[Source information]:
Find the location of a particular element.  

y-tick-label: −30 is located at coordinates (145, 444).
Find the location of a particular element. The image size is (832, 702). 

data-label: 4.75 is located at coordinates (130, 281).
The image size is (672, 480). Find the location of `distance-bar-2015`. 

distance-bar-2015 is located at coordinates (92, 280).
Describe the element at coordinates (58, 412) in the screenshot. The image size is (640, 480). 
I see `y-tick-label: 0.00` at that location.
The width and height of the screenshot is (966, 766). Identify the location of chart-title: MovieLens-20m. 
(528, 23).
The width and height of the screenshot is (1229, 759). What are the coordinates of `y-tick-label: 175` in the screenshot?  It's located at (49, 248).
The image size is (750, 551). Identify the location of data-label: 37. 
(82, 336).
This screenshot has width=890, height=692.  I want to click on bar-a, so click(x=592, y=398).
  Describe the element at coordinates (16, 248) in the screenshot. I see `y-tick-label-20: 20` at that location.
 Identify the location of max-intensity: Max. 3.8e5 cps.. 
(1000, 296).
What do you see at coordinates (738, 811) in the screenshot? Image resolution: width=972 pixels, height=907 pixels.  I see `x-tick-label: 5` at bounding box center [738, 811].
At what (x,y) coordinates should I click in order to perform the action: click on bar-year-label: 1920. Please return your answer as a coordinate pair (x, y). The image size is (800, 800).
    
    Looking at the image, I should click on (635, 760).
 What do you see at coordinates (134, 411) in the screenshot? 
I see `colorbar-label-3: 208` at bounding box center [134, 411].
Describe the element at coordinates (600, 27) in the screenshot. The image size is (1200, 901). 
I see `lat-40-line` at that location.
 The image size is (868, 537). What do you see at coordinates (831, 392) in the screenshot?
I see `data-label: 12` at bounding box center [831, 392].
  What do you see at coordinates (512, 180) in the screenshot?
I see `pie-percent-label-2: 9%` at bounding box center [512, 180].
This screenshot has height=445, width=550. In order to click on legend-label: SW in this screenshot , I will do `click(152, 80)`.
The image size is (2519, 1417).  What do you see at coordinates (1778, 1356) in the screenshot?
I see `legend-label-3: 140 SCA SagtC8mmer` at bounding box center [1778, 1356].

[What to work on]: Reproduce all of the data above line for line, without altering any character, spacing, or punctuation.

[Solution to the problem]:
Find the location of a particular element.  

y-tick-label: −30 is located at coordinates (145, 444).
Find the location of a particular element. The image size is (832, 702). 

data-label: 4.75 is located at coordinates (130, 281).
The image size is (672, 480). Find the location of `distance-bar-2015`. 

distance-bar-2015 is located at coordinates (92, 280).
Describe the element at coordinates (58, 412) in the screenshot. The image size is (640, 480). 
I see `y-tick-label: 0.00` at that location.
The width and height of the screenshot is (966, 766). Identify the location of chart-title: MovieLens-20m. 
(528, 23).
The width and height of the screenshot is (1229, 759). What are the coordinates of `y-tick-label: 175` in the screenshot?  It's located at (49, 248).
The image size is (750, 551). Identify the location of data-label: 37. 
(82, 336).
This screenshot has width=890, height=692.  I want to click on bar-a, so click(x=592, y=398).
  Describe the element at coordinates (16, 248) in the screenshot. I see `y-tick-label-20: 20` at that location.
 Identify the location of max-intensity: Max. 3.8e5 cps.. 
(1000, 296).
What do you see at coordinates (738, 811) in the screenshot? Image resolution: width=972 pixels, height=907 pixels.  I see `x-tick-label: 5` at bounding box center [738, 811].
At what (x,y) coordinates should I click in order to perform the action: click on bar-year-label: 1920. Please return your answer as a coordinate pair (x, y). The image size is (800, 800).
    
    Looking at the image, I should click on (635, 760).
 What do you see at coordinates (134, 411) in the screenshot? 
I see `colorbar-label-3: 208` at bounding box center [134, 411].
Describe the element at coordinates (600, 27) in the screenshot. The image size is (1200, 901). 
I see `lat-40-line` at that location.
 The image size is (868, 537). What do you see at coordinates (831, 392) in the screenshot?
I see `data-label: 12` at bounding box center [831, 392].
  What do you see at coordinates (512, 180) in the screenshot?
I see `pie-percent-label-2: 9%` at bounding box center [512, 180].
This screenshot has height=445, width=550. In order to click on legend-label: SW in this screenshot , I will do `click(152, 80)`.
The image size is (2519, 1417).  What do you see at coordinates (1778, 1356) in the screenshot?
I see `legend-label-3: 140 SCA SagtC8mmer` at bounding box center [1778, 1356].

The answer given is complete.